## Set exercise
Copy every item below word for word, leaving each one unchanged.

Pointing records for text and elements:
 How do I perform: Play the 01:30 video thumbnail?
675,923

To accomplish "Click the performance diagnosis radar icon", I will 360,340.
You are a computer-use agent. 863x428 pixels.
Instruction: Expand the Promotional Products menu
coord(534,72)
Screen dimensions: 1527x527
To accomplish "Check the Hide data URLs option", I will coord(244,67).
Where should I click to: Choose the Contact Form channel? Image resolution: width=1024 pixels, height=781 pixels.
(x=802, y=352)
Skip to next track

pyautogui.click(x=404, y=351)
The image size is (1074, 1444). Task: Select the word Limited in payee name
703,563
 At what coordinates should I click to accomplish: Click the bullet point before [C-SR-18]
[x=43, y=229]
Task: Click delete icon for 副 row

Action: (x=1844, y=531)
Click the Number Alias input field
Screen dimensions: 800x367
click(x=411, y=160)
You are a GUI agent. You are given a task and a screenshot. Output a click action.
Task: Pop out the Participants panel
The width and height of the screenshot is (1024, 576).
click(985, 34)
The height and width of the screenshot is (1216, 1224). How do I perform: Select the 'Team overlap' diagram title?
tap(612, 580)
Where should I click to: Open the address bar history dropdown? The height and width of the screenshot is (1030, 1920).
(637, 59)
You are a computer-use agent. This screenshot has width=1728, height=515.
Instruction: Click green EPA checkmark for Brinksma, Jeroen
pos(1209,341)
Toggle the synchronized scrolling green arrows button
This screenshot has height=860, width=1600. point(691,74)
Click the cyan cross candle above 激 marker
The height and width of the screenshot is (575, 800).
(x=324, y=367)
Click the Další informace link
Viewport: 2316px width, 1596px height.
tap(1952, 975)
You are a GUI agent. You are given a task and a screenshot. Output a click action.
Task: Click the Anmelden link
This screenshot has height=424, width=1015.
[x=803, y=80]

## Complete output
 How do I perform: Play the 01:30 video thumbnail?
675,923

To accomplish "Click the performance diagnosis radar icon", I will 360,340.
You are a computer-use agent. 863x428 pixels.
Instruction: Expand the Promotional Products menu
coord(534,72)
Screen dimensions: 1527x527
To accomplish "Check the Hide data URLs option", I will coord(244,67).
Where should I click to: Choose the Contact Form channel? Image resolution: width=1024 pixels, height=781 pixels.
(x=802, y=352)
Skip to next track

pyautogui.click(x=404, y=351)
The image size is (1074, 1444). Task: Select the word Limited in payee name
703,563
 At what coordinates should I click to accomplish: Click the bullet point before [C-SR-18]
[x=43, y=229]
Task: Click delete icon for 副 row

Action: (x=1844, y=531)
Click the Number Alias input field
Screen dimensions: 800x367
click(x=411, y=160)
You are a GUI agent. You are given a task and a screenshot. Output a click action.
Task: Pop out the Participants panel
The width and height of the screenshot is (1024, 576).
click(985, 34)
The height and width of the screenshot is (1216, 1224). How do I perform: Select the 'Team overlap' diagram title?
tap(612, 580)
Where should I click to: Open the address bar history dropdown? The height and width of the screenshot is (1030, 1920).
(637, 59)
You are a computer-use agent. This screenshot has width=1728, height=515.
Instruction: Click green EPA checkmark for Brinksma, Jeroen
pos(1209,341)
Toggle the synchronized scrolling green arrows button
This screenshot has height=860, width=1600. point(691,74)
Click the cyan cross candle above 激 marker
The height and width of the screenshot is (575, 800).
(x=324, y=367)
Click the Další informace link
Viewport: 2316px width, 1596px height.
tap(1952, 975)
You are a GUI agent. You are given a task and a screenshot. Output a click action.
Task: Click the Anmelden link
This screenshot has height=424, width=1015.
[x=803, y=80]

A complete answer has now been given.